Recuerdo a este propósito la última vez que lo vi, en su casa de Madrid, en compañía de mi amigo Héctor Abad Faciolince. Pasamos la tarde hablando de literatura, y en algún momento Mario nos mostró un ejemplar de la primera edición de Madame Bovary, su novela fetiche, aquella que, según confesión propia, le convirtió en el escritor que fue; hacia el final, inevitablemente, hablamos de política. Fue entonces cuando Héctor le formuló una pregunta que yo nunca me habría atrevido a formularle, sobre todo a aquellas alturas de su vida. “Mario”, le dijo Héctor, “¿no crees que las críticas brutales e injustas que recibiste de la izquierda latinoamericana por tu alejamiento de la Cuba de Castro y del comunismo te hicieron acercarte demasiado a la derecha?”. La respuesta de Vargas Llosa fue un ejemplo perfecto de su probidad intelectual: “Puede ser”, dijo.

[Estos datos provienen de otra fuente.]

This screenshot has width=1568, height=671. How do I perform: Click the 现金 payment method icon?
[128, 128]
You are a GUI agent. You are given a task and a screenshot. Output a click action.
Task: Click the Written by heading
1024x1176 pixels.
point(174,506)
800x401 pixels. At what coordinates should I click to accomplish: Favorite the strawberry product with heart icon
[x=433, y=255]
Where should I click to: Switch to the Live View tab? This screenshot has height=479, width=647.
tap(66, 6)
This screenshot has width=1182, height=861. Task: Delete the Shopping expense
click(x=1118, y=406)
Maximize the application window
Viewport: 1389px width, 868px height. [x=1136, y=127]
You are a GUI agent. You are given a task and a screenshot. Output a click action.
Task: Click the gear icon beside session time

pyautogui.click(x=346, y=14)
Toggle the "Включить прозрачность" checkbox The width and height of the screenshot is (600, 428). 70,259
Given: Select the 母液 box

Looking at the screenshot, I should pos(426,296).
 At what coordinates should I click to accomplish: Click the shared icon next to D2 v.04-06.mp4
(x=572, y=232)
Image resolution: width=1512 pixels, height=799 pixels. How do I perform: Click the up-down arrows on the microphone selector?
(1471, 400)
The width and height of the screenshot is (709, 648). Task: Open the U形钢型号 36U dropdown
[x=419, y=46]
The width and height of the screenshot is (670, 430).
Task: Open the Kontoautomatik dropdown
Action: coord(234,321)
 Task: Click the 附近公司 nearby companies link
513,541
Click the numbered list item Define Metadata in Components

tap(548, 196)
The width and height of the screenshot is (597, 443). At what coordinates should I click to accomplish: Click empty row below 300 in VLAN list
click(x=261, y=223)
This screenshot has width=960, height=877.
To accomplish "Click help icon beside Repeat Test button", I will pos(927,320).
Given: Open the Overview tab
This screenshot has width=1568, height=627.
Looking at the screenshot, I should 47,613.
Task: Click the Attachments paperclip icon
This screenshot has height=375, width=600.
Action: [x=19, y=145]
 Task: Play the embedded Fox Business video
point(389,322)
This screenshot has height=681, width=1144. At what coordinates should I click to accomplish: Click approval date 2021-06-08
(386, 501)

Pero todo esto en el fondo son minucias. Pocos se acuerdan hoy de lo que ocurría en la Francia de Flaubert y Victor Hugo, y mucho menos de quienes la gobernaban, pero todos seguimos leyendo Madame Bovary y Los miserables; pocos se acordarán en un futuro próximo de lo que está ocurriendo ahora mismo en Latinoamérica o en España, y mucho menos de quienes las gobiernan, pero durante largos años seguiremos leyendo La ciudad y los perros o La casa verde. Al menos en el ámbito de nuestra lengua, tardará mucho tiempo en nacer, si es que nace, un escritor tan grande como Vargas Llosa: tan grande y tan rico de aventura.